Gestellte Aufgabe 1 ::
Gib im Auszug zur Java-Frage den Abschnitt von „Zu dem Teil“ bis „Java-Freak (26. Jun 2010)“ wortgetreu wieder.

Auszug ::

━━━

Ich hoffe ich konnte dir helfen.


----------



## eRaaaa (26. Jun 2010)

Zu dem Teil mit den durchsichtigen Fenstern, du meintest sicherlich AWTUtilities ?
Wirf mal einen Blick hier rein

(und nochn kleines p.s.: bei JPanel besser paintComponent überschreiben *g*)


----------



## Java-Freak (26. Jun 2010)

warum nicht einfach das bild auf des JPanel zeichnen?
Galileo Computing :: Java ist auch eine Insel (8. Auflage) – 17.6 Bilder


----------



## iChaos (26. Jun 2010)

thx at all; Die Antworten haben mir alle geholfen


----------



## iChaos (1. Jul 2010)

doch nicht ganz Y.y

Das Problem ist nun, dass es mir das Bild zwar zeichnet, jedoch über anderen Gui-Komponenten drüber. Dabei wird das Bild zuerst gesetzt!

━━━

Gestellte Aufgabe 2 ::
Gib alle Zeilen der Auflistung zurück, in denen das Wort „title“ vorkommt.

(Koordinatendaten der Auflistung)

━━━

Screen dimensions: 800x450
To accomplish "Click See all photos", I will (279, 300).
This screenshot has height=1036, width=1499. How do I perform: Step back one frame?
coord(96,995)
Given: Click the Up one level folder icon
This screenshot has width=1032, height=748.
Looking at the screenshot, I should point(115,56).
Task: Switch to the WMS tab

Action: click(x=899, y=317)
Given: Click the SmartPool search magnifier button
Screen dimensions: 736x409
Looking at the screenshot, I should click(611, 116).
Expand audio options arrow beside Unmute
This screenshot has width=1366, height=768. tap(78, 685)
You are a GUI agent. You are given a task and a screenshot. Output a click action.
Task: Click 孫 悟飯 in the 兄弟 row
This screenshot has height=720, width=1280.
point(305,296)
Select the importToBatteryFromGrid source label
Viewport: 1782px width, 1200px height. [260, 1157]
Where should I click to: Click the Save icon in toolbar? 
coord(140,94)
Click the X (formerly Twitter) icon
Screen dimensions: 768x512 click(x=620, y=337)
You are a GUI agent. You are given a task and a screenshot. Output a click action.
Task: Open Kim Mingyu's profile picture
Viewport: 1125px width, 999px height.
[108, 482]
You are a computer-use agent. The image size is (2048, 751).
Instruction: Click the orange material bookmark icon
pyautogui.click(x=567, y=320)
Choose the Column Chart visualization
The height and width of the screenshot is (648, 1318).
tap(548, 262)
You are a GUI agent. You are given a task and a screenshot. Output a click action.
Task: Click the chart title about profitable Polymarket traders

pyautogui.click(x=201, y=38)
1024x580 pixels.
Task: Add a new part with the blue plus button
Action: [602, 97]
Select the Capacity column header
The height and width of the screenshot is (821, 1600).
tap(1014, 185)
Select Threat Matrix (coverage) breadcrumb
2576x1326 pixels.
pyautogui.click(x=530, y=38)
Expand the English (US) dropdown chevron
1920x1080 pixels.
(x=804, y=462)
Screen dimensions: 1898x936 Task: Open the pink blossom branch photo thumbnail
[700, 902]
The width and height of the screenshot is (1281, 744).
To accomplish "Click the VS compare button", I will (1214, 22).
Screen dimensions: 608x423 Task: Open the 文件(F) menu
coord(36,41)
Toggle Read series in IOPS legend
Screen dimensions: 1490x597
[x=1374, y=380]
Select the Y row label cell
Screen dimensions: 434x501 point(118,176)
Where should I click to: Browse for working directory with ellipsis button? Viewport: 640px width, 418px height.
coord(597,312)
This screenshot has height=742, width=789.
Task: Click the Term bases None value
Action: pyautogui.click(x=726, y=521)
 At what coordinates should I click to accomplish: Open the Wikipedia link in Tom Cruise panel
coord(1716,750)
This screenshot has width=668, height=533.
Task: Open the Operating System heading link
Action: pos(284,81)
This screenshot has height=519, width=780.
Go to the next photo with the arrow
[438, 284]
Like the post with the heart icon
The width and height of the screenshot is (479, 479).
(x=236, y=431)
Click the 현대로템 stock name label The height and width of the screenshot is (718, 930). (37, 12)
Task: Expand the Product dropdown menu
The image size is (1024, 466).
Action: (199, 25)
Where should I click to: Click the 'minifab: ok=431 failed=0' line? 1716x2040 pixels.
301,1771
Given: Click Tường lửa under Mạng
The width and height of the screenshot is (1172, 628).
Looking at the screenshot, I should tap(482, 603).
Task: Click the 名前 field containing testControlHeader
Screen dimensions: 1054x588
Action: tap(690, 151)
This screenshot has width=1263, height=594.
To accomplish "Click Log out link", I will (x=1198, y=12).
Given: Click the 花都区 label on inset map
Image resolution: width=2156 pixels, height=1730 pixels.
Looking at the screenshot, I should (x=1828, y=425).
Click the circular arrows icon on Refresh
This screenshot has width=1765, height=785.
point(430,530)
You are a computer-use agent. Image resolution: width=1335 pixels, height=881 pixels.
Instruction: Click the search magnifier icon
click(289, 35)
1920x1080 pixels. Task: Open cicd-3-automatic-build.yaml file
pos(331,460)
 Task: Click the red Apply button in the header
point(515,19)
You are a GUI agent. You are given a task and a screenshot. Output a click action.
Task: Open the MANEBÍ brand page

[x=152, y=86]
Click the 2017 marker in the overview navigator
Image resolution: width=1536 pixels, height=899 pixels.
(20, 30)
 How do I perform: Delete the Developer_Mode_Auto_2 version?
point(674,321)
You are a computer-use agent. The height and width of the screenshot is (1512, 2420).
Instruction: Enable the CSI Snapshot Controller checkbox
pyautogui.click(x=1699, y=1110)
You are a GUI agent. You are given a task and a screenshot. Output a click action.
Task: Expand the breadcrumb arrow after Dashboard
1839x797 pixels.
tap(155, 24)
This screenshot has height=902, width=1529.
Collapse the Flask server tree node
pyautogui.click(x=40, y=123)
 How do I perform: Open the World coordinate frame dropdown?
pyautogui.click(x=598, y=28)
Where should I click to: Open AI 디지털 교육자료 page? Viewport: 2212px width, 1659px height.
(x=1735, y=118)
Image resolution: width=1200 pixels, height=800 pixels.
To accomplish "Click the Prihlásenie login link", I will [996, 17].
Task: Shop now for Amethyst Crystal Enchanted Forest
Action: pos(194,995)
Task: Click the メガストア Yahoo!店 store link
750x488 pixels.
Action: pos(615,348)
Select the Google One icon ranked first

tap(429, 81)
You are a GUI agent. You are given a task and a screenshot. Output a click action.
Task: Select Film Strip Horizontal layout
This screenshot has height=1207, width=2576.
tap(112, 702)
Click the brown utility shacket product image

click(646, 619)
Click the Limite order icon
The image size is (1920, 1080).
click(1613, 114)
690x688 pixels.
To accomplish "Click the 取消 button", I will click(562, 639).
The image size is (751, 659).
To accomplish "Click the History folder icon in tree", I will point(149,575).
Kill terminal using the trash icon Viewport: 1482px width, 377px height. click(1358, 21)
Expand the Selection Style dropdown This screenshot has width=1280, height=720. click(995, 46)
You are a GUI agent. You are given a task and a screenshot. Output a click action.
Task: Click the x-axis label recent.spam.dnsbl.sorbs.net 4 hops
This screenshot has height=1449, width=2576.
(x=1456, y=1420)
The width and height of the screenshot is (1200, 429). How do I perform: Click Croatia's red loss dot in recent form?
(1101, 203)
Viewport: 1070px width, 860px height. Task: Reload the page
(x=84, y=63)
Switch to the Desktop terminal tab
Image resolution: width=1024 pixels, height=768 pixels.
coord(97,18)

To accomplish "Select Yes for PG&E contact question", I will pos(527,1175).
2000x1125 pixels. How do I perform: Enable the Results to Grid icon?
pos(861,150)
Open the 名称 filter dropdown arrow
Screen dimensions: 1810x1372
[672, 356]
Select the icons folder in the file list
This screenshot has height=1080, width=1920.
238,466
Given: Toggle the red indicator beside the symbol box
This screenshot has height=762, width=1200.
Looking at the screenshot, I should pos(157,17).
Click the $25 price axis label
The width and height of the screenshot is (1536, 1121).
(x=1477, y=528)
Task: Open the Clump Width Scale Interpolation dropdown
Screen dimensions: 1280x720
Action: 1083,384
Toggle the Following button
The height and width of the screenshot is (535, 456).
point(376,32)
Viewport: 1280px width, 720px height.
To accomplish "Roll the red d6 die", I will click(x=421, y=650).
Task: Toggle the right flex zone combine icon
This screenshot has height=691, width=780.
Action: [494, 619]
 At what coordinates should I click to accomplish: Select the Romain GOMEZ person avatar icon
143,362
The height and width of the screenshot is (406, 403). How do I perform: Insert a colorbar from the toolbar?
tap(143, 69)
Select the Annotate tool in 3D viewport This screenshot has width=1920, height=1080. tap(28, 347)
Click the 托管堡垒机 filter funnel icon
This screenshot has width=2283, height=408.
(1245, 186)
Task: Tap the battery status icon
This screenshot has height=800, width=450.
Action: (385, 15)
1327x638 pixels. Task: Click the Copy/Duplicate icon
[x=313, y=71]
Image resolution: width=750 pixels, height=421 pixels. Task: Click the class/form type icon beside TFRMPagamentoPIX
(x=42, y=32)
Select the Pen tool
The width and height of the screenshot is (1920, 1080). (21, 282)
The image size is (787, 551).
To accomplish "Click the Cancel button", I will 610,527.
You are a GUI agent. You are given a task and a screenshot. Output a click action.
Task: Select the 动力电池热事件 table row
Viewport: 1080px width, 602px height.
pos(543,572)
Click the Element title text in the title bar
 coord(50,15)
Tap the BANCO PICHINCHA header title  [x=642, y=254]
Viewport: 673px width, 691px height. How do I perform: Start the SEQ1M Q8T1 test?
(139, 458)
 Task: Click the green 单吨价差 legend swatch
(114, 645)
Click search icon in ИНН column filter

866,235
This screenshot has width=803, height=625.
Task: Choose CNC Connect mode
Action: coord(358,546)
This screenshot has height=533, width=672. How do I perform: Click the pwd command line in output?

━━━

Erwartete Antwort 1 ::
Zu dem Teil mit den durchsichtigen Fenstern, du meintest sicherlich AWTUtilities ?
Wirf mal einen Blick hier rein

(und nochn kleines p.s.: bei JPanel besser paintComponent überschreiben *g*)


----------



## Java-Freak (26. Jun 2010)

Erwartete Antwort 2 ::
Task: Click the chart title about profitable Polymarket traders
Click the Element title text in the title bar
Tap the BANCO PICHINCHA header title  [x=642, y=254]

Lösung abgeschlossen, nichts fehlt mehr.